The Lesson: I’m here for you.
Even though Albini was (and is) a producer that has worked with some of the most credible and prestigious artists (including the Pixies, the Breeders, PJ Harvey and Jimmy Page & Robert Plant), his job is to encourage your creativity.
The Quote: “I would like to be paid like a plumber: I do the job and you pay me what it’s worth… the record company will expect me to ask for a point or a point and a half. If we assume three million sales, that works out to $400,000 or so. There’s no f****** way I would take that much money. I wouldn’t be able to sleep.”
The Lesson: It’s not all about the money.
It’s a view that may seem quaint in today’s climate, but the fact is, he’s produced over ten recordings a year for over a decade, and its likely that he makes a decent living. If someone makes the argument that “everyone” goes for all the money possible, cred be damned, Albini is a guy who has never done that.
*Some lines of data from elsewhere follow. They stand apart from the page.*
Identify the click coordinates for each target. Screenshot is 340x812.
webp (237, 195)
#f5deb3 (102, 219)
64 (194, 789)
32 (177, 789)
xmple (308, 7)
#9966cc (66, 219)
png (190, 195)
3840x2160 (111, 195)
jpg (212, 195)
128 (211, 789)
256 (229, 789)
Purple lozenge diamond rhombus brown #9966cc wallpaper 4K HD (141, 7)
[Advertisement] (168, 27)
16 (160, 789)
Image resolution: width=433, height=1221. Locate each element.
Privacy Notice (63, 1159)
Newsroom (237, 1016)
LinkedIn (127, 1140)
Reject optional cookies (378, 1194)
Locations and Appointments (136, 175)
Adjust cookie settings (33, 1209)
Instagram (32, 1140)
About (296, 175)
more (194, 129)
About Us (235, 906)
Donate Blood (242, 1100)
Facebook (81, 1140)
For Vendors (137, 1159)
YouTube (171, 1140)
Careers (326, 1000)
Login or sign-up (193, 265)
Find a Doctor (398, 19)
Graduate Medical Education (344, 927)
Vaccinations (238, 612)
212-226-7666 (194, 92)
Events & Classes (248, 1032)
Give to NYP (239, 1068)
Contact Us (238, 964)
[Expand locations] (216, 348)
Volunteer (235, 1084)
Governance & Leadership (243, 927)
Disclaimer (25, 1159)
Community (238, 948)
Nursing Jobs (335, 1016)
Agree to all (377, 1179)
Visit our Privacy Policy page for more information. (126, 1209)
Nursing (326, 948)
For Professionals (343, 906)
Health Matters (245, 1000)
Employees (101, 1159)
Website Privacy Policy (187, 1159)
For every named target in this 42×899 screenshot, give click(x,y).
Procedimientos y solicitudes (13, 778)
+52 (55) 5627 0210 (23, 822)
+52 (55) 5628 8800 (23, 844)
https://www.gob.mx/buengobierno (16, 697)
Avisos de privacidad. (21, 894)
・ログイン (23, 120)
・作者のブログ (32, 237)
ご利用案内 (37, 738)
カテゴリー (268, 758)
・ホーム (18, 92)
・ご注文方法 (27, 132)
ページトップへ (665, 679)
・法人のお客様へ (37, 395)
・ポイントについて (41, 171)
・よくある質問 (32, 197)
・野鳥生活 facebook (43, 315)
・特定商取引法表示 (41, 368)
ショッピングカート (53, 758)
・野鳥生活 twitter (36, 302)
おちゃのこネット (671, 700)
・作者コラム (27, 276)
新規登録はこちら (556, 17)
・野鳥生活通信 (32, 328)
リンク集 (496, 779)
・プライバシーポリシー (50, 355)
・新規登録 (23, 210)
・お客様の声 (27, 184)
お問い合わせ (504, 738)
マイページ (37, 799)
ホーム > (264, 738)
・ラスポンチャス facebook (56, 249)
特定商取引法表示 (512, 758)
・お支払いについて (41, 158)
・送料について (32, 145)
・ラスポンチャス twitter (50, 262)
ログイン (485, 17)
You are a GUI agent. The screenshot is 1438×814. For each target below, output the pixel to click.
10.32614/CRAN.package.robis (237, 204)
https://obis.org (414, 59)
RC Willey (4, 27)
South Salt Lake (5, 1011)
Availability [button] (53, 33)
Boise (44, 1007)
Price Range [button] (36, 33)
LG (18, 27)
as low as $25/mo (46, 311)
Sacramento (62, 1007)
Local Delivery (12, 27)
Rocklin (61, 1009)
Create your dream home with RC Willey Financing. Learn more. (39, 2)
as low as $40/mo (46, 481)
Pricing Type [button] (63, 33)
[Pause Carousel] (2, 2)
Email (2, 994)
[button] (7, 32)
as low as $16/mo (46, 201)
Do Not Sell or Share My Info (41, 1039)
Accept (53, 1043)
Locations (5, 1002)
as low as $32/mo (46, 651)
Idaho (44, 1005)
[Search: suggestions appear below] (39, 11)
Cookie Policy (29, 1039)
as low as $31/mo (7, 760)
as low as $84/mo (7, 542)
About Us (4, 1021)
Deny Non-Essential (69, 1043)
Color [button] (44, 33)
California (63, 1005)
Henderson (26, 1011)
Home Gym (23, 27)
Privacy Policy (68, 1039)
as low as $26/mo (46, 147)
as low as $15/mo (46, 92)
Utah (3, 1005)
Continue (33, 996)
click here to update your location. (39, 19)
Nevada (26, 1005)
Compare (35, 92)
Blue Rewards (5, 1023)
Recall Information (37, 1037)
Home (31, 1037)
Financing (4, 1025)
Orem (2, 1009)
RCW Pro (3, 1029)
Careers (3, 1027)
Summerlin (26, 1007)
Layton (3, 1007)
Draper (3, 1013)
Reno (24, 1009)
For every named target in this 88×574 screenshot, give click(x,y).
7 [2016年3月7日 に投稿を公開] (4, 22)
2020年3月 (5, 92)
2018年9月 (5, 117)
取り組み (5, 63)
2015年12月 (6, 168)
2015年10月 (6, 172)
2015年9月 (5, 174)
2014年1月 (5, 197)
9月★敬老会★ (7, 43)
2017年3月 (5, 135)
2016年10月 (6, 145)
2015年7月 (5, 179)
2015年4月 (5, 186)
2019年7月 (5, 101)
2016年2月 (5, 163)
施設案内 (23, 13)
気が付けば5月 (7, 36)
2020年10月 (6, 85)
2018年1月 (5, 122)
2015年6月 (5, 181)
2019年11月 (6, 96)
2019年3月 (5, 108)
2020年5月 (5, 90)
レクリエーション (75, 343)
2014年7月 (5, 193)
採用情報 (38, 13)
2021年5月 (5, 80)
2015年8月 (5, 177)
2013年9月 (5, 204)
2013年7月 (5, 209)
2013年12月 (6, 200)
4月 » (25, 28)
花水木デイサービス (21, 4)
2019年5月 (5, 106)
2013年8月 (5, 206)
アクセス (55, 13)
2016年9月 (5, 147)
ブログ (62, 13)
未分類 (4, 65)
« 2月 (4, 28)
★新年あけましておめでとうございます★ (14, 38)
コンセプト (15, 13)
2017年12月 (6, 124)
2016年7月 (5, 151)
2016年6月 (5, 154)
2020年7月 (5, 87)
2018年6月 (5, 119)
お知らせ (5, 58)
The Quote: “Some people in my position would expect an increase in business after being associated with your band. I, however, already have more work than I can handle, and frankly, the kind of people such superficialities will attract are not people I want to work with.” It’s worth mentioning that, three years later, he worked with a band that certainly paid attention to Nirvana (and were accused by their harshest critics as being straight Nirvana rip-offs): Bush.
The Lesson: Beware of fair-weather friends.
Just because you do something that gets you invited to the “cool-kids” table, doesn’t mean you should care.